Cultura

Sin novedad en la primera corrida de la feria de Osuna

Sobre el papel, la primera corrida de la Feria de Osuna no andaba muy sobrada de atractivos y el espectáculo, sin ofrecer sorpresas, no pasó de discreto. Curro Díaz sorteó en primer lugar un castaño justito en todo con el que se empleó en un largo y trabajado trasteo que no podía ser por la escasez de fuerzas del animal, que tomaba el engaño rebrincado y a la defensiva.

el 16 sep 2009 / 02:49 h.

Sobre el papel, la primera corrida de la Feria de Osuna no andaba muy sobrada de atractivos y el espectáculo, sin ofrecer sorpresas, no pasó de discreto. Curro Díaz sorteó en primer lugar un castaño justito en todo con el que se empleó en un largo y trabajado trasteo que no podía ser por la escasez de fuerzas del animal, que tomaba el engaño rebrincado y a la defensiva. A la postre, lo mejor fue el estoconazo que cobró al segundo intento y los templados capotazos con los que recibió a ese feble enemigo.
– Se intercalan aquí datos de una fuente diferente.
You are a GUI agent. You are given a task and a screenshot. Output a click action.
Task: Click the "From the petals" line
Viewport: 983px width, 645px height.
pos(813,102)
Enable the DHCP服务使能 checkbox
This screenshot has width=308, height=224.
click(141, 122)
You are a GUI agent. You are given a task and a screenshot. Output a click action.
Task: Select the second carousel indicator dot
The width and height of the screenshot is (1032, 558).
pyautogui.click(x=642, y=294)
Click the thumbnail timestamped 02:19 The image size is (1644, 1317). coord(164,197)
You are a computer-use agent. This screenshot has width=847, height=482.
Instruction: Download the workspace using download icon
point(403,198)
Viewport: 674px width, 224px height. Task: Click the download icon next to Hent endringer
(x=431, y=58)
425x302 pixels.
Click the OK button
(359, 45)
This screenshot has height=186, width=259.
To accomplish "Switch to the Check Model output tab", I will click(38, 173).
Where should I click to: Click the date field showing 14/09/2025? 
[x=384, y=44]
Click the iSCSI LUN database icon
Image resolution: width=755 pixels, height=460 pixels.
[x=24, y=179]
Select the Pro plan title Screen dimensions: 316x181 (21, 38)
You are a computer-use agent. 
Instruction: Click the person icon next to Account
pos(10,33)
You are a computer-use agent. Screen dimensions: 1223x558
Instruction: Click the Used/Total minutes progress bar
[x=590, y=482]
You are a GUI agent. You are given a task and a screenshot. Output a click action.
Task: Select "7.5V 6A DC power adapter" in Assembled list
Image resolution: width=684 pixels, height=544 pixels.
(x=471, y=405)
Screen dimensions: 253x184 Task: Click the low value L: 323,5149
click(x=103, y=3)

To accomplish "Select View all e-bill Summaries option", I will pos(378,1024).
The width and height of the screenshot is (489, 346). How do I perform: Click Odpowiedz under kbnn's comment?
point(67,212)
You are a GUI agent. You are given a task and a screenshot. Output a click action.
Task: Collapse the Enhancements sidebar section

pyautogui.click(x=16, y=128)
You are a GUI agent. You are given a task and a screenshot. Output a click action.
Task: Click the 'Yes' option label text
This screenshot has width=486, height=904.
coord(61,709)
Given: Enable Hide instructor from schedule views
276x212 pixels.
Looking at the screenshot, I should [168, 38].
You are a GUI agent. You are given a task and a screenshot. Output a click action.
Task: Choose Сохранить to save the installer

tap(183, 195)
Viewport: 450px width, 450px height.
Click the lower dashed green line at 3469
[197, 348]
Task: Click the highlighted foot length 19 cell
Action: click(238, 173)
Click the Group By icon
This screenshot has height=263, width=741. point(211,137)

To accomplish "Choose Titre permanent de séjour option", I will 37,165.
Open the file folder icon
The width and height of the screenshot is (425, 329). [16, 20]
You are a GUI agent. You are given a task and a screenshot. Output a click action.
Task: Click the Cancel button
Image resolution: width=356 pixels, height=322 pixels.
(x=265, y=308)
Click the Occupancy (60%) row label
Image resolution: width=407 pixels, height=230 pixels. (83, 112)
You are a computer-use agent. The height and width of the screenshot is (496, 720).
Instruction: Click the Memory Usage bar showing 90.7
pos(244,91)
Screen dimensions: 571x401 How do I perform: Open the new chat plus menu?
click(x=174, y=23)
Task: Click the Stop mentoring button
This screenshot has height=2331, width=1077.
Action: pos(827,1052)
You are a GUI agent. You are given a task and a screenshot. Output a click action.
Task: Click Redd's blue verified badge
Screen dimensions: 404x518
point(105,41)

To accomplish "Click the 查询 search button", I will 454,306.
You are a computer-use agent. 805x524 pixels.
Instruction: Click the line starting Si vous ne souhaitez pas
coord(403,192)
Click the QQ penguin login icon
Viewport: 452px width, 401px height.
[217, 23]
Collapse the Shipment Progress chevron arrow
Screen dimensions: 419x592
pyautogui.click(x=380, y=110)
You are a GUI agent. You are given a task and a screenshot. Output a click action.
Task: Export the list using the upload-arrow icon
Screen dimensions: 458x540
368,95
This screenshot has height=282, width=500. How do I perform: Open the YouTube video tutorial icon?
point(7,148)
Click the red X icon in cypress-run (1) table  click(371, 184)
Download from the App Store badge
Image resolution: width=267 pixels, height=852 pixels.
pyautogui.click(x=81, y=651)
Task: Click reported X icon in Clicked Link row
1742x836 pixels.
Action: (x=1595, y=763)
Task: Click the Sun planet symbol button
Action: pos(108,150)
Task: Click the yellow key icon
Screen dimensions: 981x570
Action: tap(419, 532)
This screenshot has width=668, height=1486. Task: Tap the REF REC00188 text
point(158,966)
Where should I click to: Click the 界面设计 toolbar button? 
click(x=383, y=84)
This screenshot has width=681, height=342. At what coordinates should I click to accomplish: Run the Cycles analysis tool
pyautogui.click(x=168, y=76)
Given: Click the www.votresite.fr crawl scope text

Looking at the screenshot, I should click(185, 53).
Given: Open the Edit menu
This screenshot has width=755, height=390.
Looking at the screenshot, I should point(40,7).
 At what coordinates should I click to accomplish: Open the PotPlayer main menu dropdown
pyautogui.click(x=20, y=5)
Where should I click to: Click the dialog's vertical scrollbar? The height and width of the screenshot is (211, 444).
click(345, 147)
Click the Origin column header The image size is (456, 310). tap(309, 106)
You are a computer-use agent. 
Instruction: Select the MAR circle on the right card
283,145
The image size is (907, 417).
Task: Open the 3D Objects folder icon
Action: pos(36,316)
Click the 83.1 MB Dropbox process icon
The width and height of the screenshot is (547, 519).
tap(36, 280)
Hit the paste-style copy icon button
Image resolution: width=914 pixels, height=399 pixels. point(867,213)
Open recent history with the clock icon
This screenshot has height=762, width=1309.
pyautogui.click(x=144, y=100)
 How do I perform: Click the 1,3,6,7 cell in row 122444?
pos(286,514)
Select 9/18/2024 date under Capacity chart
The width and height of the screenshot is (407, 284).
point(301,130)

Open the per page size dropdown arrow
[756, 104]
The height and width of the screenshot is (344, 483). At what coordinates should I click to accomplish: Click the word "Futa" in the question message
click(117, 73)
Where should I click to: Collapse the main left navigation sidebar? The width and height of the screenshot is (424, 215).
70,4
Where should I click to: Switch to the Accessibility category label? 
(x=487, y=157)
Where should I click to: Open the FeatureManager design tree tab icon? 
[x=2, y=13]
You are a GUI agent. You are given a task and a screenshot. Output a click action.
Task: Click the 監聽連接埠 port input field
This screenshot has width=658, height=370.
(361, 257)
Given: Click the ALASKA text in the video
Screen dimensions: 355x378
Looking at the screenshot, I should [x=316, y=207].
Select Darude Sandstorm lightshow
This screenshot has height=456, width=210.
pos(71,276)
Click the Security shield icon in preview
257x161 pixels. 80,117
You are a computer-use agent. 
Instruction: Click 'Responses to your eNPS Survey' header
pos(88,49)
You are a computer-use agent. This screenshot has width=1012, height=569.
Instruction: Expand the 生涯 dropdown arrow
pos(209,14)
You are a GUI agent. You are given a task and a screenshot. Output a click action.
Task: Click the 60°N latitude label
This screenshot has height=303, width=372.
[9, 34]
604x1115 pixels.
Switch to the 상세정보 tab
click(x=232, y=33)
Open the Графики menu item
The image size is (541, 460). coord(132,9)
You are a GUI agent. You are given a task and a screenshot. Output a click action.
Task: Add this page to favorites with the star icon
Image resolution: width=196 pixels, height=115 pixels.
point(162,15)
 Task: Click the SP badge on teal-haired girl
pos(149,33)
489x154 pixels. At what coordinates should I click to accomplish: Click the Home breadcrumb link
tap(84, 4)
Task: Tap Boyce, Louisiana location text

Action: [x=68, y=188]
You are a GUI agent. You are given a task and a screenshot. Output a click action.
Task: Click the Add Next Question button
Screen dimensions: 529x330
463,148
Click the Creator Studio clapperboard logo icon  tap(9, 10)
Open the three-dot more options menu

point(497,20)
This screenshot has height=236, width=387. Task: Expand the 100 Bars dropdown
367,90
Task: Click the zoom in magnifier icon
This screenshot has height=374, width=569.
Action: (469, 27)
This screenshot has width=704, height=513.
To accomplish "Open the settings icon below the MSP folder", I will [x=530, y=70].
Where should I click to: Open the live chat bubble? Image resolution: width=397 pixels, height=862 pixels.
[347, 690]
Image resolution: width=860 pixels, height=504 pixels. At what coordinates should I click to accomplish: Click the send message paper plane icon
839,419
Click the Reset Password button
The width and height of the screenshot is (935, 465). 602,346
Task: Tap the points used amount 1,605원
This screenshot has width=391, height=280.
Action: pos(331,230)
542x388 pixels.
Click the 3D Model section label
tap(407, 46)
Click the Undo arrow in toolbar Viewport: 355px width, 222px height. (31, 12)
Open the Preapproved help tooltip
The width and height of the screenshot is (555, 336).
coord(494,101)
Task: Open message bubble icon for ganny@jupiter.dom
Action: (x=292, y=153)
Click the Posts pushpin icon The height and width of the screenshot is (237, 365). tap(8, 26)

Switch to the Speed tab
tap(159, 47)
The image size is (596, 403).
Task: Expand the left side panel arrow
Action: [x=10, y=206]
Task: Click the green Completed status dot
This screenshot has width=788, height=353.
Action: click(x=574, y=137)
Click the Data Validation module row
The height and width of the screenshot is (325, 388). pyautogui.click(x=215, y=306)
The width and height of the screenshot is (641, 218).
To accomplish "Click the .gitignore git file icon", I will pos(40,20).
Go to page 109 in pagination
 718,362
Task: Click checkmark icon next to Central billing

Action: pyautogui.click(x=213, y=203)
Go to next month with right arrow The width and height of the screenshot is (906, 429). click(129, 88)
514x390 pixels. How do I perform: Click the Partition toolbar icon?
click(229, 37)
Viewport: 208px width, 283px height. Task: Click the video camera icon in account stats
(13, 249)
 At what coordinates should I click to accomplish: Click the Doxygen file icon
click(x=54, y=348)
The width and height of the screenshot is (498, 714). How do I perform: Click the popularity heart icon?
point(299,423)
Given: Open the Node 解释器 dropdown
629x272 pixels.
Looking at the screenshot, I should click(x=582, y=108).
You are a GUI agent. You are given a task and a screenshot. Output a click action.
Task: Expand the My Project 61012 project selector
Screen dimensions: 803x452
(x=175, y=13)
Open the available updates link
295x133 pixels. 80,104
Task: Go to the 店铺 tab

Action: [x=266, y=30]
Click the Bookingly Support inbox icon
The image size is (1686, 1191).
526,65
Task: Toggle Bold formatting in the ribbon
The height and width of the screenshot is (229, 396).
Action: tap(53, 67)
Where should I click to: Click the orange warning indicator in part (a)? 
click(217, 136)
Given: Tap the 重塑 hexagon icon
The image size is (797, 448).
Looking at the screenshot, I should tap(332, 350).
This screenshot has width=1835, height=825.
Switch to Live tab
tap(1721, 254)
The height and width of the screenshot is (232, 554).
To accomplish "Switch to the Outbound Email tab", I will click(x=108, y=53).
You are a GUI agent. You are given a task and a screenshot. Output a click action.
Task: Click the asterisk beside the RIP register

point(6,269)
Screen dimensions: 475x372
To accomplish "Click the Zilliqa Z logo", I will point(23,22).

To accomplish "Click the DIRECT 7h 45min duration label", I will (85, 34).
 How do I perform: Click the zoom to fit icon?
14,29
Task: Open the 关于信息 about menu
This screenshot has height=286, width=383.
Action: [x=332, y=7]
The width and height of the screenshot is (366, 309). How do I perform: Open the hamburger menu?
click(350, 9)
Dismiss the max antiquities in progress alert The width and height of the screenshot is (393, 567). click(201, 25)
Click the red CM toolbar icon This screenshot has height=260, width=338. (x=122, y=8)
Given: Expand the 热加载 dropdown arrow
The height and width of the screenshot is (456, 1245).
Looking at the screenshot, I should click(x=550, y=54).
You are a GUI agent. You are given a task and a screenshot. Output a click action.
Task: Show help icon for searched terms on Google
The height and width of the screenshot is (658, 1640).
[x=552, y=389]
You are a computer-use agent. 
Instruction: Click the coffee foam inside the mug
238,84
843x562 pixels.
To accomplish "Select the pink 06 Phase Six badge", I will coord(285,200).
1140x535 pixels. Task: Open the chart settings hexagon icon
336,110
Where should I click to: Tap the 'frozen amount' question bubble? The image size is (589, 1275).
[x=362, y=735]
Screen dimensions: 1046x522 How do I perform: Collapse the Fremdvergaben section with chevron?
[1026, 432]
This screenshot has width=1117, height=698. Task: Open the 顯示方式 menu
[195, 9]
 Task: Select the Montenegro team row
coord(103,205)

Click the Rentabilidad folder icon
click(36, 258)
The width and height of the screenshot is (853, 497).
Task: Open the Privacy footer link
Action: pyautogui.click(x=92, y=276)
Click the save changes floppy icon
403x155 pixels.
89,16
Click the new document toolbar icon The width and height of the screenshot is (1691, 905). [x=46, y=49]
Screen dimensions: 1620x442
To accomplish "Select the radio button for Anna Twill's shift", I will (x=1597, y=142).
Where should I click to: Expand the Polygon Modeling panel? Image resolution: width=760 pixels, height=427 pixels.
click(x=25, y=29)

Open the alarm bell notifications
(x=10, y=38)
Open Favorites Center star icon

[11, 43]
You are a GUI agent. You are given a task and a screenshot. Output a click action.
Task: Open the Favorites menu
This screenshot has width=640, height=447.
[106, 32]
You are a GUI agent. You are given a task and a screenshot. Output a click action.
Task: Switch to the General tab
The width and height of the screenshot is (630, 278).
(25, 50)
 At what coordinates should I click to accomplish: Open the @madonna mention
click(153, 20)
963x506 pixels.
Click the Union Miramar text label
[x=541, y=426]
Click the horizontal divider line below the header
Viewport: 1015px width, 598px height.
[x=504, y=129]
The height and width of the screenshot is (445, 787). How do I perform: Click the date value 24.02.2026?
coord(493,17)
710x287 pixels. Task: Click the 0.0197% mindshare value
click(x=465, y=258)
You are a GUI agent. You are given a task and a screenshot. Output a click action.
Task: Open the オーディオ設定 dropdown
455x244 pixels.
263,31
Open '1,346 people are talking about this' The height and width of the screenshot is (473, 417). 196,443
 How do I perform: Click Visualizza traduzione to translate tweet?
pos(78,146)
Díaz se llevó una castaña del cuarto por pasarse de bonito al pedir el cambio de tercio en la misma cara. Las pocas fuerzas y la mansedumbre del toro frustraron el conato de faena a pesar de los esfuerzos del matador,que volvió a usar bien la espada para cortar una cariñosa oreja.

Alejandro Amaya tuvo enfrente un toro con bondad y nobleza, de fuerzas y motor claudicantes, al que instrumentó un puñado de buenos muletazos por ambos pitones sin confiarse del todo. Los bríos del toro tampoco estuvieron a la altura y concluyó su lidia acobardado, refugiado en las tablas de sombra. Con el quinto se templó a la verónica y esbozó un elegante inicio de faena que se vio truncada cuando el toro se rompió una mano. Sólo cabía matarlo. Para quitarse el mal sabor, decidió regalar el sobrero, sin que llegara a cruzarse del todo para templar el punto de violencia con el que llegó a la muleta.

Sin haber logrado pasar la raya en la Feria de Abril, César Girón tenía que reivindicar que todavía cuenta. Lo intentó todo con el tercero de la tarde, al que capoteo de rodillas, quitó por chicuelinas y trató de dar siempre fiesta. Tuvo boyantía el toro en el último tercio y César Girón supo construir un trasteo cimentado en la entrega, progresivamente templado, basado en un toreo macizo y algo descuidado en la composición, pero rotundo en el trazo. Se gustó Girón en los remates, y conectó con el público ursaonense aunque se perdió un poco en el final de la faena, que resultó más deslavazado. Aunque volvió a salir dispuesto en el sexto -que tampoco estuvo sobrado de fuerza- esta vez no llegó a acoplarse del todo, entregándose con desigualdades en una faena esforzada que resultó un punto estropajosa.